Military installations create a similar dynamic. A single large base employs thousands of people and funnels billions in payroll and procurement spending into the local economy. In a low-population state, one base can meaningfully shift the per capita numbers. Federal research laboratories, dam projects authorized through the Water Resources Development Act, and irrigation systems managed by federal agencies all contribute to the total.14U.S. Army Corps of Engineers. Water Resources Development Act These infrastructure investments reflect the federal government’s role as a direct economic participant, not just a funding source.
Natural disasters can temporarily distort per capita rankings in a single fiscal year. When FEMA declares a major disaster, emergency spending flows into the affected state and counts toward that year’s total federal aid. FEMA evaluates these situations by estimating eligible costs against the statewide population, and concentrated damage in a small area can produce localized impacts reaching hundreds of dollars per capita even when the statewide figure stays modest. The agency also weighs whether a state has experienced multiple disasters within a twelve-month window. These one-time spikes explain why year-over-year rankings sometimes shuffle, particularly for states hit by hurricanes, wildfires, or flooding. Looking at multi-year averages rather than a single fiscal year gives a more accurate picture of a state’s structural reliance on federal funds.

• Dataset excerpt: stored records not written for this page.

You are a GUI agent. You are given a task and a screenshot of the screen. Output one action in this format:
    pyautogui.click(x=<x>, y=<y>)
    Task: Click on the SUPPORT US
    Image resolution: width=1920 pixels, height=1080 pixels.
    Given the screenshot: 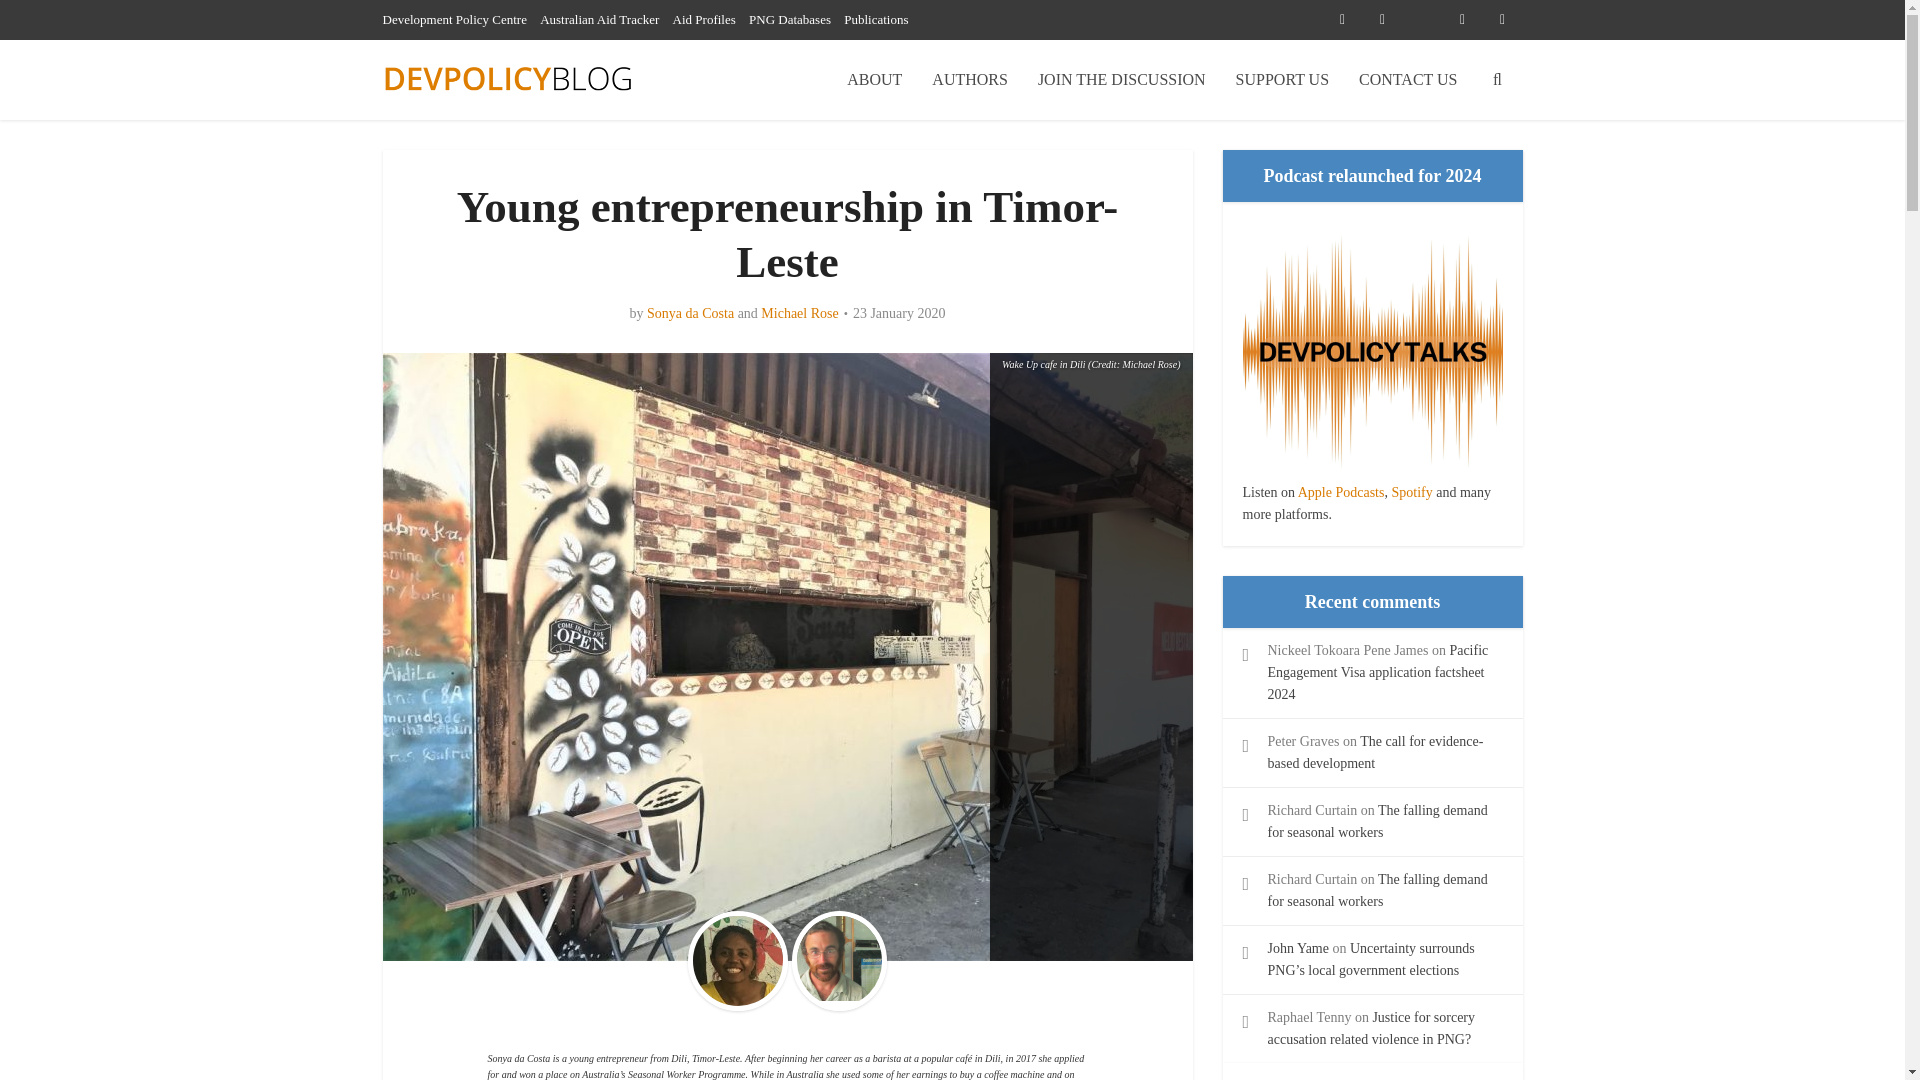 What is the action you would take?
    pyautogui.click(x=1282, y=79)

Federal dollars come with strings. Any entity spending $1,000,000 or more in federal awards during a fiscal year must undergo a Single Audit, an independent review designed to verify that funds were spent according to program rules.15eCFR. Audit Requirements – 2 CFR Part 200 Subpart F Every state government clears that threshold many times over, so annual audits are a routine part of managing federal grants.
The Uniform Guidance at 2 CFR Part 200 lays out the administrative framework that governs all of this. States must submit financial reports at least annually, with quarterly or semiannual reports due within 30 days and annual reports within 90 days of the reporting period.16eCFR. Uniform Administrative Requirements, Cost Principles, and Audit Requirements for Federal Awards Final financial reports after a grant period ends are due within 120 days. Using federal grant funds for personal gain or purposes outside the grant’s scope is classified as theft and subject to criminal prosecution, fines, and restitution.17Grants.gov. Grant Fraud Responsibilities
The matching funds requirement adds another layer. Most categorical grants require states to put up their own money alongside federal dollars, with cost-sharing ratios that commonly range from 10 to 50 percent depending on the program. For Medicaid, the FMAP formula determines the split, but for highway projects and many education programs, the match is set by statute. States that struggle to meet their match obligations can lose access to federal funds they would otherwise receive, which creates a paradox: the poorest states that most need federal aid sometimes have the hardest time funding the state share needed to unlock it.